* Information given *
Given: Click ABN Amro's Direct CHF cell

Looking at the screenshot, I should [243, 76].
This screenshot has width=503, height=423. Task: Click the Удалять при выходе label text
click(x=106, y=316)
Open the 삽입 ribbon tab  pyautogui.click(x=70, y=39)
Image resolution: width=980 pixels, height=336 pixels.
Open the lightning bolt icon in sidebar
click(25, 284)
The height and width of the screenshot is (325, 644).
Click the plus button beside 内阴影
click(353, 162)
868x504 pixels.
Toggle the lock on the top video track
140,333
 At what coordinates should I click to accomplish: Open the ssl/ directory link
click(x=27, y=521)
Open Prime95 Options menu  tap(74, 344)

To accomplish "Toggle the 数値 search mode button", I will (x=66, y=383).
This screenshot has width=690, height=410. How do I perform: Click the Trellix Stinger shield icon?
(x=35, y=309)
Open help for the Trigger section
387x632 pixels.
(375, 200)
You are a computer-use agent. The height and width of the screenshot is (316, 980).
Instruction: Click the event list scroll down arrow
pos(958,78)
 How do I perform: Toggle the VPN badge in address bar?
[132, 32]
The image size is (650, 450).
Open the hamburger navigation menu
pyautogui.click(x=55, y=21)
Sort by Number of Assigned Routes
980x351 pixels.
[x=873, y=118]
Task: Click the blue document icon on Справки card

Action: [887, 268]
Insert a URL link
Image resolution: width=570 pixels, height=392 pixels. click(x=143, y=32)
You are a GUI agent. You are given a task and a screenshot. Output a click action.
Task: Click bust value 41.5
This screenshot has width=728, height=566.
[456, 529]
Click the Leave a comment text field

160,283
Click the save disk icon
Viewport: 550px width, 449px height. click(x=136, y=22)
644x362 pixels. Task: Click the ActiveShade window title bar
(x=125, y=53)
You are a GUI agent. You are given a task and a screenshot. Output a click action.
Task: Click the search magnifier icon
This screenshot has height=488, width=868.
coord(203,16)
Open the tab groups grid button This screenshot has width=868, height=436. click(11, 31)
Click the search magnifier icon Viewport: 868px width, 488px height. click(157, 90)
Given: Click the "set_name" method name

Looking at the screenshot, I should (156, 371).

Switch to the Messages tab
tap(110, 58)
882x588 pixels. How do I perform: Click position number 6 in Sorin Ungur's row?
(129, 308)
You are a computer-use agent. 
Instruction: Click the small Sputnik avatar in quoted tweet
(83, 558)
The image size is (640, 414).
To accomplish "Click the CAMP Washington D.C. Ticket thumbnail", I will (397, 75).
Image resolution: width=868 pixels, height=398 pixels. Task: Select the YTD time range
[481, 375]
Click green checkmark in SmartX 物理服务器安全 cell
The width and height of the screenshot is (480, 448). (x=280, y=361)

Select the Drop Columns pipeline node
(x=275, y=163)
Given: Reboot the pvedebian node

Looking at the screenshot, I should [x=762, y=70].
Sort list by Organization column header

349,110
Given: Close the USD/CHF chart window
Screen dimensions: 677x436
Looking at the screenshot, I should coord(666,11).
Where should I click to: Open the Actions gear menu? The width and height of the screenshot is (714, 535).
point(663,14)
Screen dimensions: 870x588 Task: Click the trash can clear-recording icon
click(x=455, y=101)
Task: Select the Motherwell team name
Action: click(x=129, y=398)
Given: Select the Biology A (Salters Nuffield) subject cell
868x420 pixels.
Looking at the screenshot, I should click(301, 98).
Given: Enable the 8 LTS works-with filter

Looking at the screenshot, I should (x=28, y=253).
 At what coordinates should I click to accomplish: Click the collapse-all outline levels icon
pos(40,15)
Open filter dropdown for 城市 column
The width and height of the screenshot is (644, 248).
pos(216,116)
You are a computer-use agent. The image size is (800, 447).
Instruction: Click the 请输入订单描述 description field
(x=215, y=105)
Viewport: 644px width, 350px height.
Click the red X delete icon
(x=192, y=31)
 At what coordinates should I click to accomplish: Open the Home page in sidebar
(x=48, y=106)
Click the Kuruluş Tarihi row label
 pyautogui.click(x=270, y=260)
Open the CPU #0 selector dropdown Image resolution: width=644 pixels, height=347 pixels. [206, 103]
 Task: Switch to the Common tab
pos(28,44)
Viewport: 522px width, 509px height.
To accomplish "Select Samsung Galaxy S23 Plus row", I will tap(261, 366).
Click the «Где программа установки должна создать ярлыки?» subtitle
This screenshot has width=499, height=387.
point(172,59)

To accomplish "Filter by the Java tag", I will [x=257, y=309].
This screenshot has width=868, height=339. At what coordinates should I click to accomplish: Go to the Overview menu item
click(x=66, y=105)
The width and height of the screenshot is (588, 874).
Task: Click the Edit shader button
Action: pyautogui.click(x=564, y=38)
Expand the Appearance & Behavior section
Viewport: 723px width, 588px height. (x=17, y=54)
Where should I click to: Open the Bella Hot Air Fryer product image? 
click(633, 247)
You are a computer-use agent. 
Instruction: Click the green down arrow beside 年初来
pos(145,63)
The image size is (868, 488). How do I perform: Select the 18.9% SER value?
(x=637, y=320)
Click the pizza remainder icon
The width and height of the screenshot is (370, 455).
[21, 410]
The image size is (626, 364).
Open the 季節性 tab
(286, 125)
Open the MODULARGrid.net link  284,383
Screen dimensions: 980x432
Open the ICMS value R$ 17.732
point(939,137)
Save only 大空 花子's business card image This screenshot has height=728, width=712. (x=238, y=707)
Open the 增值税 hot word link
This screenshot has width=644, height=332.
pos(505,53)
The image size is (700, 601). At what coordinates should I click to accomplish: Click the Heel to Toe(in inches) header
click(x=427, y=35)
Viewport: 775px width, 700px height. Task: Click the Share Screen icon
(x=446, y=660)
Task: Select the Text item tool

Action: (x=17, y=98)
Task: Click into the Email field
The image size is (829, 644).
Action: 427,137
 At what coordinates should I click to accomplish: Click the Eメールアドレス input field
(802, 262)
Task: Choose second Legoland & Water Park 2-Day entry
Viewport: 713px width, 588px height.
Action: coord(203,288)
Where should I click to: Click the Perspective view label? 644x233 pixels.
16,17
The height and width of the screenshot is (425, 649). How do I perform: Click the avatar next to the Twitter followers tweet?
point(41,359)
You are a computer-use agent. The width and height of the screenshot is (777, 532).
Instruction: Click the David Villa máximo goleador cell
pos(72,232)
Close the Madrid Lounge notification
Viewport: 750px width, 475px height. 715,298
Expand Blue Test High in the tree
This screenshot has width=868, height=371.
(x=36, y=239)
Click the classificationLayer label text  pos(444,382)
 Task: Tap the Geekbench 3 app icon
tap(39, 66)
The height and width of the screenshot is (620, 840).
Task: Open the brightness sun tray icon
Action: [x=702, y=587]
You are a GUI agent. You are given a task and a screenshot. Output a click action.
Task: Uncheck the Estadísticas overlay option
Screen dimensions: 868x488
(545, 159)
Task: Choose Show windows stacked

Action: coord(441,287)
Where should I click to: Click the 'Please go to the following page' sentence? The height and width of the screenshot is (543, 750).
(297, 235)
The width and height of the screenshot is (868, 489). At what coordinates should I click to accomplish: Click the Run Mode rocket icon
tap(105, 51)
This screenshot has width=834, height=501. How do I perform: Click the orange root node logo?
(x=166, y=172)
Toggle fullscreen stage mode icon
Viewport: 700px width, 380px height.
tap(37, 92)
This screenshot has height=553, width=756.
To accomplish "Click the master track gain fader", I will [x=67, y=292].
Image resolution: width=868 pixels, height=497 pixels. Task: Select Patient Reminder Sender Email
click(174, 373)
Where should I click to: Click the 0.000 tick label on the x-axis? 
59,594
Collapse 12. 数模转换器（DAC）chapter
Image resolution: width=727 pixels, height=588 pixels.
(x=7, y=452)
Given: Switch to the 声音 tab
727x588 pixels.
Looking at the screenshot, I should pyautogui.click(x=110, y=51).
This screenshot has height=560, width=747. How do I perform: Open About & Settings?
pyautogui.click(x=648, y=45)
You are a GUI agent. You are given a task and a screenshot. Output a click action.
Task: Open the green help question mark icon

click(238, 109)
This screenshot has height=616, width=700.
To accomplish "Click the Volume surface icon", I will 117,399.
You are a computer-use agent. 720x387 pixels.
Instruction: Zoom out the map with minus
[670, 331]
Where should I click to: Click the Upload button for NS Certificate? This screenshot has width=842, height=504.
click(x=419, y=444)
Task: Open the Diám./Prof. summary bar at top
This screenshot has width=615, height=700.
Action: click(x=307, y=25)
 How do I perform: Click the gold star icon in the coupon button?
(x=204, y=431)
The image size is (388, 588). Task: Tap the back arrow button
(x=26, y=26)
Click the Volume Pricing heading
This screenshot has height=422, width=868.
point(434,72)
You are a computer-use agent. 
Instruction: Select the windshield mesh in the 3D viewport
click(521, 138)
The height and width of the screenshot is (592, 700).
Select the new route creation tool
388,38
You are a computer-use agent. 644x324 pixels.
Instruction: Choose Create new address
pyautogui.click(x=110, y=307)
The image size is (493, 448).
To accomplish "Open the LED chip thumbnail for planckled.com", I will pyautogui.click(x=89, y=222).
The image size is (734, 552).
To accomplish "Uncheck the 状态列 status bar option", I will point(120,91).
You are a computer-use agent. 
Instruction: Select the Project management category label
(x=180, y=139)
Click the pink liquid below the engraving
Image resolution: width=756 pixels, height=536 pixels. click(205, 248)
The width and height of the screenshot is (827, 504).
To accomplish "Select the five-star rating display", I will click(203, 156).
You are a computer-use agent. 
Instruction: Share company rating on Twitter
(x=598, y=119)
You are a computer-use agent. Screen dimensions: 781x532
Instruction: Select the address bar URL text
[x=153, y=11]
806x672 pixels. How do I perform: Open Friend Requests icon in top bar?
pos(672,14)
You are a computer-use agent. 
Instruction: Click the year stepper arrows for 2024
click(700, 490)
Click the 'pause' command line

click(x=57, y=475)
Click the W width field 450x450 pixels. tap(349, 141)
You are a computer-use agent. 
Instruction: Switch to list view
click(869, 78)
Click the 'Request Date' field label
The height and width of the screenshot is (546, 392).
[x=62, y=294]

* Assignment *
Everything from the first line of the records above through the line containing "Image resolution: width=980" should be restated word for word; leave out all other lines.

* Solved exercise *
Given: Click ABN Amro's Direct CHF cell

Looking at the screenshot, I should [243, 76].
This screenshot has width=503, height=423. Task: Click the Удалять при выходе label text
click(x=106, y=316)
Open the 삽입 ribbon tab  pyautogui.click(x=70, y=39)
Image resolution: width=980 pixels, height=336 pixels.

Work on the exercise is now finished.